**Material supplied**:

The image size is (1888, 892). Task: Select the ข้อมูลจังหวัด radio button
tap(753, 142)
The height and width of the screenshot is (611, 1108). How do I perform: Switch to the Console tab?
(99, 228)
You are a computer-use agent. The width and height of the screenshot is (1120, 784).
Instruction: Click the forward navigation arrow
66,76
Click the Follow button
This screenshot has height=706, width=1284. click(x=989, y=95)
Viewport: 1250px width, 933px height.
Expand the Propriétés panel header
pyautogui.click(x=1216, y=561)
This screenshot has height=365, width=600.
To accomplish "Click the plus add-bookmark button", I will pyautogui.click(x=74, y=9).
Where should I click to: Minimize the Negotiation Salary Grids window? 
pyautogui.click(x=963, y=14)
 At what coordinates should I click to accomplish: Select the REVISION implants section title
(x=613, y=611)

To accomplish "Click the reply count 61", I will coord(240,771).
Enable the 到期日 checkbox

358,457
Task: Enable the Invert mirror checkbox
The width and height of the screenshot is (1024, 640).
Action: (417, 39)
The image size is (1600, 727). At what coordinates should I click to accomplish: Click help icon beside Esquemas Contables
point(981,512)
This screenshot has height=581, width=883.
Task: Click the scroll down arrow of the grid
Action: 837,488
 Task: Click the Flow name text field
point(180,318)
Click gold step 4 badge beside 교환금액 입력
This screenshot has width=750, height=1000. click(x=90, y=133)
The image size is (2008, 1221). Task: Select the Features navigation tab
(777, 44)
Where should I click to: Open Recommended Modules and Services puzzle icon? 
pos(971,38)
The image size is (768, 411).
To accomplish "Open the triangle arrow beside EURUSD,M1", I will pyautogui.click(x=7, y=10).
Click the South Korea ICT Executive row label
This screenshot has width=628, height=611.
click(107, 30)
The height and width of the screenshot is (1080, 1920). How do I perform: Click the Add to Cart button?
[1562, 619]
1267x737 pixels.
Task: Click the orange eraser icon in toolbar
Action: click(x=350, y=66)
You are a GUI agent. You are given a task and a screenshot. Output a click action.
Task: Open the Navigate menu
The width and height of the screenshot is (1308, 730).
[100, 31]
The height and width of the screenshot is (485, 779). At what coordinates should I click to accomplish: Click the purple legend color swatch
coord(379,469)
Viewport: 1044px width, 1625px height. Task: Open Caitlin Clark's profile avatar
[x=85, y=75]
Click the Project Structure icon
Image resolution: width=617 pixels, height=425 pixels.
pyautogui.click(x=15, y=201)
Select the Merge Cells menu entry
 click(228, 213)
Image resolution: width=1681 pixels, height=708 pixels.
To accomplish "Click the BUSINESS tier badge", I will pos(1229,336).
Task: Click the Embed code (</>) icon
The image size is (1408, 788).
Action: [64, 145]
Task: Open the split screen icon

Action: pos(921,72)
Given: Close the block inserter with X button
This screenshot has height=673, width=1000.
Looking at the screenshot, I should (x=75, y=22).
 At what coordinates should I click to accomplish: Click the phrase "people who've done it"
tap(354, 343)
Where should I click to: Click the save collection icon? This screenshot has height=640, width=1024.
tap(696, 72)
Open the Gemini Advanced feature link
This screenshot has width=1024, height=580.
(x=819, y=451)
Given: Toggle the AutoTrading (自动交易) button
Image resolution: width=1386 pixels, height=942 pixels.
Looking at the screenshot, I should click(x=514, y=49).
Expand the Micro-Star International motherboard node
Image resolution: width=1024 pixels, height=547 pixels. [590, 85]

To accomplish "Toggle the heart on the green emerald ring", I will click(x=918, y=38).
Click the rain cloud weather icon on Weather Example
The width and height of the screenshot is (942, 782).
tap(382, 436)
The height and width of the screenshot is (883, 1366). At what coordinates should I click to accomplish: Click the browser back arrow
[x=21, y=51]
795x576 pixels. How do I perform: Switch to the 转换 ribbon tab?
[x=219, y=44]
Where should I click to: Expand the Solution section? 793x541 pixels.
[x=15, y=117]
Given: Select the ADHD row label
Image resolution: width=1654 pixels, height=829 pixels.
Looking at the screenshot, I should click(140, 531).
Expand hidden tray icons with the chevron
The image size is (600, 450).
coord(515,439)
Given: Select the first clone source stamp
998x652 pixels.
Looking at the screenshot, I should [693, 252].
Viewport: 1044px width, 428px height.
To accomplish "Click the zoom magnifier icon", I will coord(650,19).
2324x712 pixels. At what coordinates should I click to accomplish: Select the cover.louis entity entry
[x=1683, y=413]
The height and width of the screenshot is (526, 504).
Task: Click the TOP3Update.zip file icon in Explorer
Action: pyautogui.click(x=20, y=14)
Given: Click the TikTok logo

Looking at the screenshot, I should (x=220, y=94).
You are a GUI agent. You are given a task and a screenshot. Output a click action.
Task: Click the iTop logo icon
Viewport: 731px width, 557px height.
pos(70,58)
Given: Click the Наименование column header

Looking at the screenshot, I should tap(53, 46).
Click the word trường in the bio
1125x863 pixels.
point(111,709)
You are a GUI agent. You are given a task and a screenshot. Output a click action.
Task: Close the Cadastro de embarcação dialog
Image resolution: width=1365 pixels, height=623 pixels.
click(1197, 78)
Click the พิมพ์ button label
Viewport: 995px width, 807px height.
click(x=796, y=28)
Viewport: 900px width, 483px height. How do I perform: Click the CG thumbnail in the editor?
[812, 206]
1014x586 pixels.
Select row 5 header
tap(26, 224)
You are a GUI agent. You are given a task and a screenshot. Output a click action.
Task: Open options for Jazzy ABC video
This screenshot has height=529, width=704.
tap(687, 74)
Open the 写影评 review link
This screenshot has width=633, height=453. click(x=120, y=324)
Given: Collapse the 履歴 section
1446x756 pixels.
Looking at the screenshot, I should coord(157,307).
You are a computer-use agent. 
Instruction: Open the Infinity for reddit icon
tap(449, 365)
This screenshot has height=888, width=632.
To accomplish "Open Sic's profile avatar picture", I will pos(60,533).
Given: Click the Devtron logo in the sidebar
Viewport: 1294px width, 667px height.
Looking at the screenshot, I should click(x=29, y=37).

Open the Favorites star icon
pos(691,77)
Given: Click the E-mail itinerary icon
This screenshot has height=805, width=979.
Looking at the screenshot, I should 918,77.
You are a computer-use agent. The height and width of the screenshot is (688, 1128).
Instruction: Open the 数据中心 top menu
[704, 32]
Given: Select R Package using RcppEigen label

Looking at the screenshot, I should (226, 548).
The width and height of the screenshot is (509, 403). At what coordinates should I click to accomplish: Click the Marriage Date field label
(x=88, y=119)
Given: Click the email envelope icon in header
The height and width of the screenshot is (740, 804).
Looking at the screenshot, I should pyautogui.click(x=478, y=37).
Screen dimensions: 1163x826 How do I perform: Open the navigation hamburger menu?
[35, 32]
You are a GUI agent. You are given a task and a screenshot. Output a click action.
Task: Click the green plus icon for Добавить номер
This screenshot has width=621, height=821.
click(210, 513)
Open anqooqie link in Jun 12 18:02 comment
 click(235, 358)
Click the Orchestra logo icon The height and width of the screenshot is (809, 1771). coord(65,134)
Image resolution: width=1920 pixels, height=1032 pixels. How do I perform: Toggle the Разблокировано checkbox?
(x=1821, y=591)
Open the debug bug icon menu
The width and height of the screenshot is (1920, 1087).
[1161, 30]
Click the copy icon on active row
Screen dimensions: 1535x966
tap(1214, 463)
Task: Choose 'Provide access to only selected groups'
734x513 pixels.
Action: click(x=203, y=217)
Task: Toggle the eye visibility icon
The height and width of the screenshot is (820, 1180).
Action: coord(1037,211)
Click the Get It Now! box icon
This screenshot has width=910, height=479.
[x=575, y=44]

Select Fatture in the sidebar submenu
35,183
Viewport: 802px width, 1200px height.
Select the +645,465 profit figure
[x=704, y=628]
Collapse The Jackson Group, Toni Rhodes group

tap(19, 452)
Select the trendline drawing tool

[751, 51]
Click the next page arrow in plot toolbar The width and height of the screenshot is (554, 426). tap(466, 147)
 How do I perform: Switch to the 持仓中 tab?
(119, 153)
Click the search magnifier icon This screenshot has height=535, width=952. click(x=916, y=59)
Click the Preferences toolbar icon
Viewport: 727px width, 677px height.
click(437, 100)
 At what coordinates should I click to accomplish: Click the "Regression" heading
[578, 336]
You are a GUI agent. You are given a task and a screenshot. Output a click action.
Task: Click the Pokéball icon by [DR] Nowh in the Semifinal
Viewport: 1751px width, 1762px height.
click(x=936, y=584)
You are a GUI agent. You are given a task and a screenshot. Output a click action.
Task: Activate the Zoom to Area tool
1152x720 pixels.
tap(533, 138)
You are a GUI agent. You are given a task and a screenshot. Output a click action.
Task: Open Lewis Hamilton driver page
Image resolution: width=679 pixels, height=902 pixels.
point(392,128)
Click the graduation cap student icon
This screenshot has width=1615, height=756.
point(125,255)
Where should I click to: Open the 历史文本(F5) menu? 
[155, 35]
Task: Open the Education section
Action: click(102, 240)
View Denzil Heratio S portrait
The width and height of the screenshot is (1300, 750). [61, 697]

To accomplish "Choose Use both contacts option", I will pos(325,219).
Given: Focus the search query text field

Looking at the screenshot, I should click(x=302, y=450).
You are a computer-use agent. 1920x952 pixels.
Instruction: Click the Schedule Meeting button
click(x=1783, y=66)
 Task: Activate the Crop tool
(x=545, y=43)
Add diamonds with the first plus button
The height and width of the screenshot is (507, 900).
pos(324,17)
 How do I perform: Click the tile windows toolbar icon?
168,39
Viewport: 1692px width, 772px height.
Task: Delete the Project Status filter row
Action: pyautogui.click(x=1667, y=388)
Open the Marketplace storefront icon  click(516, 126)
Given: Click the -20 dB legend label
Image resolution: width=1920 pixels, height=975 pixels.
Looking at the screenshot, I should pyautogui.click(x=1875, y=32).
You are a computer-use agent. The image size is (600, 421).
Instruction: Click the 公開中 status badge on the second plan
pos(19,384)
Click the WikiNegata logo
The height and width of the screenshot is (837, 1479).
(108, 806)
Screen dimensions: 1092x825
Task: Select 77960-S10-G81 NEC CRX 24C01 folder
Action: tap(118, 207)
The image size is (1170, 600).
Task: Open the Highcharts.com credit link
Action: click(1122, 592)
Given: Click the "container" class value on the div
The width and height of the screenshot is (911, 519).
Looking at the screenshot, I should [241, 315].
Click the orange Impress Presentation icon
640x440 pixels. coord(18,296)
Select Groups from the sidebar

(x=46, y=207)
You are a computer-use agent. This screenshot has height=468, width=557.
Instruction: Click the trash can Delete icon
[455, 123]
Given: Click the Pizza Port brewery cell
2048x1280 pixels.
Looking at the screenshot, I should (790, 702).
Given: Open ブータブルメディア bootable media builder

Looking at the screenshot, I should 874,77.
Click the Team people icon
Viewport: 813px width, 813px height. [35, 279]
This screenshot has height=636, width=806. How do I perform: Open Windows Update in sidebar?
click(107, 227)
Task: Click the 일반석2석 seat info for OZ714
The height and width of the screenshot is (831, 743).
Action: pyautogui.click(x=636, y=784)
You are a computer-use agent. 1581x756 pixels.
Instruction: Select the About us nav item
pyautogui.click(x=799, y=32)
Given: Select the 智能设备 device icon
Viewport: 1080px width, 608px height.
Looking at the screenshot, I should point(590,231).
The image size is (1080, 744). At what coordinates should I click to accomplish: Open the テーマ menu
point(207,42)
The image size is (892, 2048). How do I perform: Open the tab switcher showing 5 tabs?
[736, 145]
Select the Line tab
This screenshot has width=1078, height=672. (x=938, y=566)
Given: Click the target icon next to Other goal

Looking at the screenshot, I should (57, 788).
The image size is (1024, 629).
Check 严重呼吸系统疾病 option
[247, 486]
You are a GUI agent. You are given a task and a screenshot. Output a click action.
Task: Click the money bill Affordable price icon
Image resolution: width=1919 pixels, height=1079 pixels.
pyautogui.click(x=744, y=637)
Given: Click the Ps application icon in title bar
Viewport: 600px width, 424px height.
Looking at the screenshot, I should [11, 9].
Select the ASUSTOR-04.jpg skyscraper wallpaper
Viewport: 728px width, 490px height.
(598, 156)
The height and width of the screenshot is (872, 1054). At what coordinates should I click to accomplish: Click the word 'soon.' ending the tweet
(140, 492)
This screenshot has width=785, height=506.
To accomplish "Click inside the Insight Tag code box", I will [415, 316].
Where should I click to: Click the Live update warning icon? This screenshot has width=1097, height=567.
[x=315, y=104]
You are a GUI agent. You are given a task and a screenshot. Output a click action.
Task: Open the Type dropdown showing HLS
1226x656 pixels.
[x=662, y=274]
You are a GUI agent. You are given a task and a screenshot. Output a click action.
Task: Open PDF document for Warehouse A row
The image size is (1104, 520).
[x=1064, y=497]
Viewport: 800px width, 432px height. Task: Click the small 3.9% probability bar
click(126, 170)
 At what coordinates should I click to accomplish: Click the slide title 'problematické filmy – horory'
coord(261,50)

**Try it**:
Report all lines of the data that include the word "code".

**Solution to the problem**:
Task: Click the Embed code (</>) icon
To accomplish "Click inside the Insight Tag code box", I will [415, 316].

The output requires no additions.